===== Text excerpt =====

DOE’s Oak Ridge Lab Advances Semiconductor-Based Breakers for Future DC Power Systems

ORNL researchers are designing and increasing the capacity of a new type of semiconductor-based circuit breaker, which can operate faster as compared to mechanical switches.
Aug. 27, 2025
4 min read

Researchers at the Department of Energy’s Oak Ridge National Laboratory (ORNL) are utilizing faster circuit breakers to enable and protect the modern electric grid.

The ORNL team developed medium-voltage circuit breakers capable of handling increasing levels of direct current at a lower cost, which can help reduce future electricity costs and expand capacity in an overburdened U.S. grid.

Circuit breakers automatically interrupt the flow of electrical current if it exceeds its intended magnitude or a fault in the system allows the current to follow an unintended path. Traditional breakers work well with alternating current, or AC. AC is easy to interrupt because it changes direction 60 times per second, while direct current, or DC, flows in only one direction.

ORNL researchers are designing and increasing the capacity of a new type of semiconductor-based circuit breaker, which can operate faster as compared to mechanical switches. This will help wider use of DC in the electric grid as it becomes more attractive to energy system designers for its efficiency, flexibility and compatibility with modern energy sources and loads.

===== Extracted material =====

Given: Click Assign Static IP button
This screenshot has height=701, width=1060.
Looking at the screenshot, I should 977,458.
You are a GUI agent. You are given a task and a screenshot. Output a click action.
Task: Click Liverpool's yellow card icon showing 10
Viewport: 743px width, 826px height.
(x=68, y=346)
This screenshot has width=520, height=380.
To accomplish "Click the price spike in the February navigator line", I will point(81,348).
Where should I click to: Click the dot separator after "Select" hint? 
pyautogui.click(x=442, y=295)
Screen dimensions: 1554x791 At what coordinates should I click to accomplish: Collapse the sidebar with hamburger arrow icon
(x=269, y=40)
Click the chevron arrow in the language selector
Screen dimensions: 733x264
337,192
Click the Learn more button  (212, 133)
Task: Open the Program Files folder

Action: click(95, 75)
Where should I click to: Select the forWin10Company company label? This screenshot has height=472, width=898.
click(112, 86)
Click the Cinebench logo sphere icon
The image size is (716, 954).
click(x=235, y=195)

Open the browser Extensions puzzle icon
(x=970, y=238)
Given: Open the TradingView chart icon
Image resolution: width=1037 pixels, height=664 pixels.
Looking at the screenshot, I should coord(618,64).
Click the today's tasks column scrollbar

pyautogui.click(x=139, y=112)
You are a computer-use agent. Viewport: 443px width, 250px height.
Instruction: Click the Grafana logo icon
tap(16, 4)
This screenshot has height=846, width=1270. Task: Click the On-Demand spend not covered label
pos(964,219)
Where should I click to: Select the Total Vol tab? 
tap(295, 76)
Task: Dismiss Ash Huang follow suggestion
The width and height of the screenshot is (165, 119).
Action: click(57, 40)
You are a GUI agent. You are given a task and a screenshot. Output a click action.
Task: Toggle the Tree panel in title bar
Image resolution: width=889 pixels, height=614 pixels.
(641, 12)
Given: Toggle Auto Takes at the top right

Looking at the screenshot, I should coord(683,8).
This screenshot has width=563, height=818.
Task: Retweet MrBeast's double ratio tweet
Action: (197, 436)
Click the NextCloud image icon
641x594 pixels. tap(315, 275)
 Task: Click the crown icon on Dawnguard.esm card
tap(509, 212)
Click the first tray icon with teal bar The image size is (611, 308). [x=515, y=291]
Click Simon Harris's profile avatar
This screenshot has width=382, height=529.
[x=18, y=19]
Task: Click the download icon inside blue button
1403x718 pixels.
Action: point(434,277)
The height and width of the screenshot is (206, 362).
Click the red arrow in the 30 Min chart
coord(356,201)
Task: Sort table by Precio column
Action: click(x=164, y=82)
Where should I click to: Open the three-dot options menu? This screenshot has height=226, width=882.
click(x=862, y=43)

=====

## [Description of the task]
Copy out the whole article on ORNL's semiconductor-based circuit breakers word for word. The data has no connection to the article on ORNL's semiconductor circuit breakers.

## [Output]
DOE’s Oak Ridge Lab Advances Semiconductor-Based Breakers for Future DC Power Systems

ORNL researchers are designing and increasing the capacity of a new type of semiconductor-based circuit breaker, which can operate faster as compared to mechanical switches.
Aug. 27, 2025
4 min read

Researchers at the Department of Energy’s Oak Ridge National Laboratory (ORNL) are utilizing faster circuit breakers to enable and protect the modern electric grid.

The ORNL team developed medium-voltage circuit breakers capable of handling increasing levels of direct current at a lower cost, which can help reduce future electricity costs and expand capacity in an overburdened U.S. grid.

Circuit breakers automatically interrupt the flow of electrical current if it exceeds its intended magnitude or a fault in the system allows the current to follow an unintended path. Traditional breakers work well with alternating current, or AC. AC is easy to interrupt because it changes direction 60 times per second, while direct current, or DC, flows in only one direction.

ORNL researchers are designing and increasing the capacity of a new type of semiconductor-based circuit breaker, which can operate faster as compared to mechanical switches. This will help wider use of DC in the electric grid as it becomes more attractive to energy system designers for its efficiency, flexibility and compatibility with modern energy sources and loads.